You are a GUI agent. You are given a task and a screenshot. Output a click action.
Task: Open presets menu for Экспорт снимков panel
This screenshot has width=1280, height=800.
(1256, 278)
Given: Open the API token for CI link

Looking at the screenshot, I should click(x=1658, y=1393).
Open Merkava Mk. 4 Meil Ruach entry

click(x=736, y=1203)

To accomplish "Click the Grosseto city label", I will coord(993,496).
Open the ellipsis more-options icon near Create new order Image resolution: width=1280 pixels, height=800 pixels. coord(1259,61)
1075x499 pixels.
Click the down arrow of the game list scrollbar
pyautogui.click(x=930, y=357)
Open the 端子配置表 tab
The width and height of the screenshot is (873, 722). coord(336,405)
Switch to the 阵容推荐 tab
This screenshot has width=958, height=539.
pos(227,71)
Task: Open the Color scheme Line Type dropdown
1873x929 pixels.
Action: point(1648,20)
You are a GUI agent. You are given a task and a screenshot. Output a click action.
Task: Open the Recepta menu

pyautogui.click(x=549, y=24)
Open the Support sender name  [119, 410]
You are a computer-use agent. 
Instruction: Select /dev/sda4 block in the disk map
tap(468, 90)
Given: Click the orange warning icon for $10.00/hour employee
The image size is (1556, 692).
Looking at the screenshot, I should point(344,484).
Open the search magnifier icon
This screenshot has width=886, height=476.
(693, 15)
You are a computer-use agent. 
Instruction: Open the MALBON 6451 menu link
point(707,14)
····················
» Directions for this task
Rewrite every item above with "GUI agent" renamed to "desktop agent" and everything else left as it is.

» Solution
You are a desktop agent. You are given a task and a screenshot. Output a click action.
Task: Open presets menu for Экспорт снимков panel
This screenshot has width=1280, height=800.
(1256, 278)
Given: Open the API token for CI link

Looking at the screenshot, I should click(x=1658, y=1393).
Open Merkava Mk. 4 Meil Ruach entry

click(x=736, y=1203)

To accomplish "Click the Grosseto city label", I will coord(993,496).
Open the ellipsis more-options icon near Create new order Image resolution: width=1280 pixels, height=800 pixels. coord(1259,61)
1075x499 pixels.
Click the down arrow of the game list scrollbar
pyautogui.click(x=930, y=357)
Open the 端子配置表 tab
The width and height of the screenshot is (873, 722). coord(336,405)
Switch to the 阵容推荐 tab
This screenshot has width=958, height=539.
pos(227,71)
Task: Open the Color scheme Line Type dropdown
1873x929 pixels.
Action: point(1648,20)
You are a desktop agent. You are given a task and a screenshot. Output a click action.
Task: Open the Recepta menu

pyautogui.click(x=549, y=24)
Open the Support sender name  [119, 410]
You are a computer-use agent. 
Instruction: Select /dev/sda4 block in the disk map
tap(468, 90)
Given: Click the orange warning icon for $10.00/hour employee
The image size is (1556, 692).
Looking at the screenshot, I should point(344,484).
Open the search magnifier icon
This screenshot has width=886, height=476.
(693, 15)
You are a computer-use agent. 
Instruction: Open the MALBON 6451 menu link
point(707,14)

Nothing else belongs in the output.